In this paper, we finally identify a major and fundamental problem with most research in music genre/emotion recognition. Starting with my paper "Two Systems for Automatic Music Genre Recognition: What Are They Really Recognizing?", I knew something was not right: why do state of the art and high-performing music genre recognition systems behave so strangely? Surely, someone else has remarked on this behavior, and taken different approaches to evaluate systems designed to address this extremely complex problem.

So, I looked at how genre recognition systems have been evaluated by reading a few papers, and cataloging their approaches to evaluation: "A Survey of Evaluation in Music Genre Recognition." This revealed that hardly anyone has thought much about evaluation, and a vast majority use a standard approach in machine learning to evaluate supervised learning, i.e., comparing predicted labels with those of a ground truth, and present accuracy as a figure of merit.

So, in "Classification Accuracy Is Not Enough : On the Evaluation of Music Genre Recognition Systems", we show why this evaluation approach --- used in 91% of published work we review in our survey --- is incapable of measuring the depth to which a music genre recognition system recognizes genre. In short, a richer kind of evaluation is necessary for determining which proposed systems are promising for solving the problem.

Then, in "The GTZAN dataset: Its contents, its faults, their affect on evaluation, and its future use" (about to be resubmitted), we show that the results of 96 works that evaluate classification accuracy even in the same dataset cannot be meaningfully compared in any useful sense. (We also show that when taking into account all the faults of GTZAN, classification accuracies of systems that were estimated to be around 80%, decay to 50% or lower.)

Now, in today's PoD, we identify the principal goals of music genre/emotion recognition, and show why the most widely-used approach to evaluate these systems provide nothing relevant. (We do not argue whether genre/emotion recognition is a good idea, or if it is well-posed, and so on. We only address the fundamental problem of evaluating whether a system can recognize music genre or emotion.) In the words of Richard Hamming: "There is a confusion between what is reliably measured, and what is relevant. ... Just because a form of measurement is popular has nothing to do with its relevance." When a genre recognition system is tested by comparing labels in test data having many uncontrolled independent variables (e.g., dynamic compression, dynamic range, loudness, and so on), one cannot logically conclude the performance is due to a capacity to recognize genre/emotion in music.

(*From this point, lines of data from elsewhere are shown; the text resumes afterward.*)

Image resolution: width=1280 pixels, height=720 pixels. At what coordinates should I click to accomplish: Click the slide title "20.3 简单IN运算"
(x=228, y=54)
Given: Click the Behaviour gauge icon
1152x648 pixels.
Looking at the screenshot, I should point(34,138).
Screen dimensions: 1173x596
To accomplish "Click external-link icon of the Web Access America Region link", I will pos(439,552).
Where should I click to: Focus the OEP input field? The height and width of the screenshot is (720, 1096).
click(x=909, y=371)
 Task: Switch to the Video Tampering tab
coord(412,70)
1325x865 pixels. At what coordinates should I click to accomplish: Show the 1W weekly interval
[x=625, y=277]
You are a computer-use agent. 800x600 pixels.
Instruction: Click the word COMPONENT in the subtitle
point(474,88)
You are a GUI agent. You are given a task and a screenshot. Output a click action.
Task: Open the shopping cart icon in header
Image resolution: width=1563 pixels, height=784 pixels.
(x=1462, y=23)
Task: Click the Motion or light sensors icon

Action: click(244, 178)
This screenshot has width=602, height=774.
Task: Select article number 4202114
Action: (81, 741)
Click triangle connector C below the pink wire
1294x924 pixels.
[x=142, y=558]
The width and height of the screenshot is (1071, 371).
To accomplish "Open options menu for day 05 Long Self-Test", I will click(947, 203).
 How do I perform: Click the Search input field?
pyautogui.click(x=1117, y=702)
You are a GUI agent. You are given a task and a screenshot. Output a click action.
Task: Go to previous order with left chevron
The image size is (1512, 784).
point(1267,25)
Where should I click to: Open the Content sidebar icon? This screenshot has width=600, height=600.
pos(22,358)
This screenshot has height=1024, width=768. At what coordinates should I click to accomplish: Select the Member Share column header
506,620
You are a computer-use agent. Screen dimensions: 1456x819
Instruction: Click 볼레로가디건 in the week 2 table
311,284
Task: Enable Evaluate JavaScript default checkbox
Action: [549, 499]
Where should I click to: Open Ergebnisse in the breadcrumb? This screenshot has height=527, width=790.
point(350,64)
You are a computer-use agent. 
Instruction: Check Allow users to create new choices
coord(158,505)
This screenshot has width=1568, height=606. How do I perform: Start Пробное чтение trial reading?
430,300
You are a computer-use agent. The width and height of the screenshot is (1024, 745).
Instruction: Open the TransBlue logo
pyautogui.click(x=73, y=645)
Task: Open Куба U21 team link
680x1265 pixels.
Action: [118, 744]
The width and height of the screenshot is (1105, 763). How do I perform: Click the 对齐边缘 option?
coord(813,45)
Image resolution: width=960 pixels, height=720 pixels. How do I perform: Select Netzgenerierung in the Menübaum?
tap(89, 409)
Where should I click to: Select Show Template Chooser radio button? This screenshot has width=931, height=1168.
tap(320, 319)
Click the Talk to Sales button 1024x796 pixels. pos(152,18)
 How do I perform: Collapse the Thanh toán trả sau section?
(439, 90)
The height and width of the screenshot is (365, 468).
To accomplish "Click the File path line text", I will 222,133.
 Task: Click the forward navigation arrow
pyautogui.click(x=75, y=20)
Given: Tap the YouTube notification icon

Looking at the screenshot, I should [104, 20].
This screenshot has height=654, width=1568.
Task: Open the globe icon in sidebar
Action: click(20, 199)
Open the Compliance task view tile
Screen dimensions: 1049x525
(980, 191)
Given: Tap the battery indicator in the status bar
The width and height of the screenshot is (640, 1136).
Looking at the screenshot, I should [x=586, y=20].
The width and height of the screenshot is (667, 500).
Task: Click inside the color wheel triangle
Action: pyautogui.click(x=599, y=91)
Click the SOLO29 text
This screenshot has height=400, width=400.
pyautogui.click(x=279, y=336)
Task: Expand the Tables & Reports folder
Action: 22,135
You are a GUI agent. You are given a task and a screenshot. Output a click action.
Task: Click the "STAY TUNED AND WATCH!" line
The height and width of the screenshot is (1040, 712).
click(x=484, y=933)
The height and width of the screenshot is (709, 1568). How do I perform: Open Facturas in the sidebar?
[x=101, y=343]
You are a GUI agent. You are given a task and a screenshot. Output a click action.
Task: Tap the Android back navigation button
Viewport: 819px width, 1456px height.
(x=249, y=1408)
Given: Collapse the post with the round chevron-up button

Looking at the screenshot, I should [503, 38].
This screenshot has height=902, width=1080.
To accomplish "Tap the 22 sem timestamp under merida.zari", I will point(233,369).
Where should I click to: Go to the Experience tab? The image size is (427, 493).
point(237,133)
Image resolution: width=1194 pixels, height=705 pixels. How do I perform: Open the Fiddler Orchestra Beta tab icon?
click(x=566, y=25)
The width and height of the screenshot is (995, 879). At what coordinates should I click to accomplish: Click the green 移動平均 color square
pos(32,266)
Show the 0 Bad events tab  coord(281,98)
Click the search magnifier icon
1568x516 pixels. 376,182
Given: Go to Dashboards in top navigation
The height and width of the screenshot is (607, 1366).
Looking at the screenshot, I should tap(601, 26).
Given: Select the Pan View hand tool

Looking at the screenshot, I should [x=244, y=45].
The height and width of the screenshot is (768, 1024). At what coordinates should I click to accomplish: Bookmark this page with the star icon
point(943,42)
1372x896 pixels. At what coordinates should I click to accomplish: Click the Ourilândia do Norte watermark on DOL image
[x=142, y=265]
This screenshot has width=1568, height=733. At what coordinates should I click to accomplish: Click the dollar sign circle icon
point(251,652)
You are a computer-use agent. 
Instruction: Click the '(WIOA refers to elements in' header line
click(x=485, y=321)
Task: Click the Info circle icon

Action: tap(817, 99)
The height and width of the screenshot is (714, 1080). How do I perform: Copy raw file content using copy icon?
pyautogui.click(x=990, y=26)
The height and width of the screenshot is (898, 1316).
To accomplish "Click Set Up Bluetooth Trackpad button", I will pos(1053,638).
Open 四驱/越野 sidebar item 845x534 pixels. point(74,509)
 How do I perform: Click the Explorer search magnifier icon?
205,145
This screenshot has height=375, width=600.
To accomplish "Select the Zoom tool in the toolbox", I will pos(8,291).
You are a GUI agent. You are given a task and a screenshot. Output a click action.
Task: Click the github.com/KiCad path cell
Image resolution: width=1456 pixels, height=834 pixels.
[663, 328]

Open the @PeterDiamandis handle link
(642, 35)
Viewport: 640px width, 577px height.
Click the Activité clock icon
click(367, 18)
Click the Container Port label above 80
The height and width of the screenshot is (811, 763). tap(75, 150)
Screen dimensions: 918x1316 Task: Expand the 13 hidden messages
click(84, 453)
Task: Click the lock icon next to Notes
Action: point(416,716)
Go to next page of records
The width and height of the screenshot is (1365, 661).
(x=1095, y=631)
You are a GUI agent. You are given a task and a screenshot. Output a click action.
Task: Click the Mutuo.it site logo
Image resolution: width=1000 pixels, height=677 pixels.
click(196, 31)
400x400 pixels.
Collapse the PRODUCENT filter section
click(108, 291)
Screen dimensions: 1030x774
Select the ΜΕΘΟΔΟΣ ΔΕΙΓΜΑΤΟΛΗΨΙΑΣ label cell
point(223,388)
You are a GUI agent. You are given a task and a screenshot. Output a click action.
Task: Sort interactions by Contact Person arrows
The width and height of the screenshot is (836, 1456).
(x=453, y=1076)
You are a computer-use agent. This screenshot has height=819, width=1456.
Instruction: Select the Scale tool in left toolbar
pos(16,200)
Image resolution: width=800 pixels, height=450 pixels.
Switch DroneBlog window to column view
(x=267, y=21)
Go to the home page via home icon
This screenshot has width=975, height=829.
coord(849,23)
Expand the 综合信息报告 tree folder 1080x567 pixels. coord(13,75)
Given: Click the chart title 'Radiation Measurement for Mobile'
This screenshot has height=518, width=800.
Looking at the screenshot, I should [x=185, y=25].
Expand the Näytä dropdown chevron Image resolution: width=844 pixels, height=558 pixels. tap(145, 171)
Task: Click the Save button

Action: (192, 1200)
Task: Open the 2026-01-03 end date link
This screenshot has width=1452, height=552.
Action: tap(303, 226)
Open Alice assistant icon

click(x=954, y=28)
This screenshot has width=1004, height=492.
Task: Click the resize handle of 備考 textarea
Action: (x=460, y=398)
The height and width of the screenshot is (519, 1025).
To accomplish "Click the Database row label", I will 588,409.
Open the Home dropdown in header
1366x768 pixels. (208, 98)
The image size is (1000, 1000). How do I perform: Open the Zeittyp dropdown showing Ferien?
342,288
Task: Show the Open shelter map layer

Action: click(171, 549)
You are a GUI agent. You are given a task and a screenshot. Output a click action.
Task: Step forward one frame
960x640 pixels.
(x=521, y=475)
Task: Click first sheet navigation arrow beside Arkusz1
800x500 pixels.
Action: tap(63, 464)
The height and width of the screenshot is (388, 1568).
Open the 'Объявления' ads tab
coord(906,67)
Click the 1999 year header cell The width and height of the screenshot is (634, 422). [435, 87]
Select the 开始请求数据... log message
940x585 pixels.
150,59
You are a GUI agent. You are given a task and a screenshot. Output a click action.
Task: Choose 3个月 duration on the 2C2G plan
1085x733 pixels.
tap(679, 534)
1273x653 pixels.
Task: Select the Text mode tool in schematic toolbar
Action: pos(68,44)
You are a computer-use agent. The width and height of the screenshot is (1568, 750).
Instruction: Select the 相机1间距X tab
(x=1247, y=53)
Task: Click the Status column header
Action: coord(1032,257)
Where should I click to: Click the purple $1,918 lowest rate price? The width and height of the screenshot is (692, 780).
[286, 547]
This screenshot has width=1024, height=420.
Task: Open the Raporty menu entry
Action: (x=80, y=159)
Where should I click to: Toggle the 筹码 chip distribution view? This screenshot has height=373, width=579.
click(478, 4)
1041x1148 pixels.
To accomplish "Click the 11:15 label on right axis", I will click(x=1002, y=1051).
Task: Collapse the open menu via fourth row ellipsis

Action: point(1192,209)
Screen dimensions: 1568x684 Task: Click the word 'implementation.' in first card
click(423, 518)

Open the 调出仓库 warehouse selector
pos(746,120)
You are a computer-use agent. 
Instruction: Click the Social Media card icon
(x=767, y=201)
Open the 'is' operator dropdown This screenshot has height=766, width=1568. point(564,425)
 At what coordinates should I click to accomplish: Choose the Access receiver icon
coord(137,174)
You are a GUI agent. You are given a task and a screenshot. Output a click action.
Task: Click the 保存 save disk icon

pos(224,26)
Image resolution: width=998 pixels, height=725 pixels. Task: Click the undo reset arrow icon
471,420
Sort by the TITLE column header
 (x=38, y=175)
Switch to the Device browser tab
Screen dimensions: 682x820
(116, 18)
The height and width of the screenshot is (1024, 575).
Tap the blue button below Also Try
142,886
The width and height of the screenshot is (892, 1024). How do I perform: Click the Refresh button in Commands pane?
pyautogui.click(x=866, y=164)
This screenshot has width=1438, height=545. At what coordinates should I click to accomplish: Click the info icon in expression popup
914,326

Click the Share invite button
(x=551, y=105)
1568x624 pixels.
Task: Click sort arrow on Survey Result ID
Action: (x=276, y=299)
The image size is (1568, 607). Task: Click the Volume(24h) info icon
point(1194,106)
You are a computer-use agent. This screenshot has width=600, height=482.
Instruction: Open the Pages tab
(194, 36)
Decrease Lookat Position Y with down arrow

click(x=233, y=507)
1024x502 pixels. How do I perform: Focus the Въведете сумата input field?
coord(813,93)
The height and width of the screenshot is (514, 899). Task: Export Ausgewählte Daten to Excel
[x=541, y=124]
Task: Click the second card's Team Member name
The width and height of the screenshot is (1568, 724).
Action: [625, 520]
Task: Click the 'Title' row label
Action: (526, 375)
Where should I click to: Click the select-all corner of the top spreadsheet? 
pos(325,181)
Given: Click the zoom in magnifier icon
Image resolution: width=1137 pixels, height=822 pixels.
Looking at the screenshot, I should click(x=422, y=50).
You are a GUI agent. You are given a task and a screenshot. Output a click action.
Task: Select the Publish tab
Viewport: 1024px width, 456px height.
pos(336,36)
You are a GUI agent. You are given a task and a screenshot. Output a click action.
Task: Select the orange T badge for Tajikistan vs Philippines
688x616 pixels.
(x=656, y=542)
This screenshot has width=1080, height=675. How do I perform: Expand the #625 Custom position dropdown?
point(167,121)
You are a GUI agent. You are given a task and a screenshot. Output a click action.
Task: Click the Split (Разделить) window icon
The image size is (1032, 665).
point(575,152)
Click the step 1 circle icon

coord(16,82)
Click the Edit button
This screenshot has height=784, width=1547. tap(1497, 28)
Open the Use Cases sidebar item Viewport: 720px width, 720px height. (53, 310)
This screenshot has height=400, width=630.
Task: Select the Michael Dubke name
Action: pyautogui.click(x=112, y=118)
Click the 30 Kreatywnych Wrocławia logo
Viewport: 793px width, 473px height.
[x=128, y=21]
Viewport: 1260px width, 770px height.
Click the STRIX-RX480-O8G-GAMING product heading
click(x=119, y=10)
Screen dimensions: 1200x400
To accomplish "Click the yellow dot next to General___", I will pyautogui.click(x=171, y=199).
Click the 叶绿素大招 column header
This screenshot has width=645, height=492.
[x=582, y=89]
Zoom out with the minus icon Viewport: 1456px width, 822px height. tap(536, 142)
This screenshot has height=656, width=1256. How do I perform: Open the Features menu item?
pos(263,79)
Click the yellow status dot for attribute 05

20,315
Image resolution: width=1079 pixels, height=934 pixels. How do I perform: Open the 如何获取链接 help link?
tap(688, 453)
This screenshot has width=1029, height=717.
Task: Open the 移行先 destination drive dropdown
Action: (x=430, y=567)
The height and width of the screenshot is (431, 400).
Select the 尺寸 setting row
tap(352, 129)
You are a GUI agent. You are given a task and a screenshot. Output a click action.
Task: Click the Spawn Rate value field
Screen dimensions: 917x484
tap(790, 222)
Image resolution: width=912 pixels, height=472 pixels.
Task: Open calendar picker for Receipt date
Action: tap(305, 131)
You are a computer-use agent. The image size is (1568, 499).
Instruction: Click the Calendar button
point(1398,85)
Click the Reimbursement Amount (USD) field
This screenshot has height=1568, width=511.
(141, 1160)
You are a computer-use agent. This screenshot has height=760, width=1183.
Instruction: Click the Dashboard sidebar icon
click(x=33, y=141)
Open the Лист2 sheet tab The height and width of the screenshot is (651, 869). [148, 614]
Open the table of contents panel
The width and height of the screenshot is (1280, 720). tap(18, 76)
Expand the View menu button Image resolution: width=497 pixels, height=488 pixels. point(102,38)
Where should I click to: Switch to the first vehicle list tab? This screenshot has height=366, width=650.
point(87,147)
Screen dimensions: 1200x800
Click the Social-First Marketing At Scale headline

Even when one sees 100% classification accuracy! Classification accuracy in this case, while easy to do, is irrelevant for reliably measuring whether a system is recognizing genre/emotion. The conclusion does not validly follow as long as all but one independent variable are uncontrolled. This is basic experimental design, and it appears to have been rarely considered in music genre/emotion recognition.

In short: When Clever Hans trots into town, do not insist on asking more questions of the same kind.

Now, watch this and tell me, why does Maggie look to her handler when it was Oprah who asked the question?

## Optimum path forest at ISMIR 2011

Appearing at ISMIR 2011 was the following intriguing paper: C. Marques and I. R. Guiherme and R. Y. M. Nakamura and J. P. Papa, "New Trends in Musical Genre Classification Using Optimum-Path Forest", Proc. ISMIR, 2011. As it reports classification accuracies in GTZAN above 98.8%, it certainly caught my attention. With respect to the classification accuracies in GTZAN reported in 94 other works, we see that of the optimum path forest in the image below as reference [55]:

So, with the great help of the fourth author Joao Papa, and their excellent Optimum Path Forest library, I was quickly on my way to reproducing the results.

Joao has filled in a critical detail missing from the paper. Their results come from classifying every feature (computed from a 23 ms window) instead of the 30 s excerpts. This is even more curious to me since experience shows such classification should be very poor ... unless the partitioning of the dataset into training and test sets distributes features from excerpts across instead of keeping them separated. Looking at the code behind the opf_split'' program confirms that it takes no care to avoid a biased partition. Another curious detail in the paper is that they write they have 33,618 MFCC vectors from the 1000 excerpts in GTZAN. I get 1,291,628 MFCC vectors.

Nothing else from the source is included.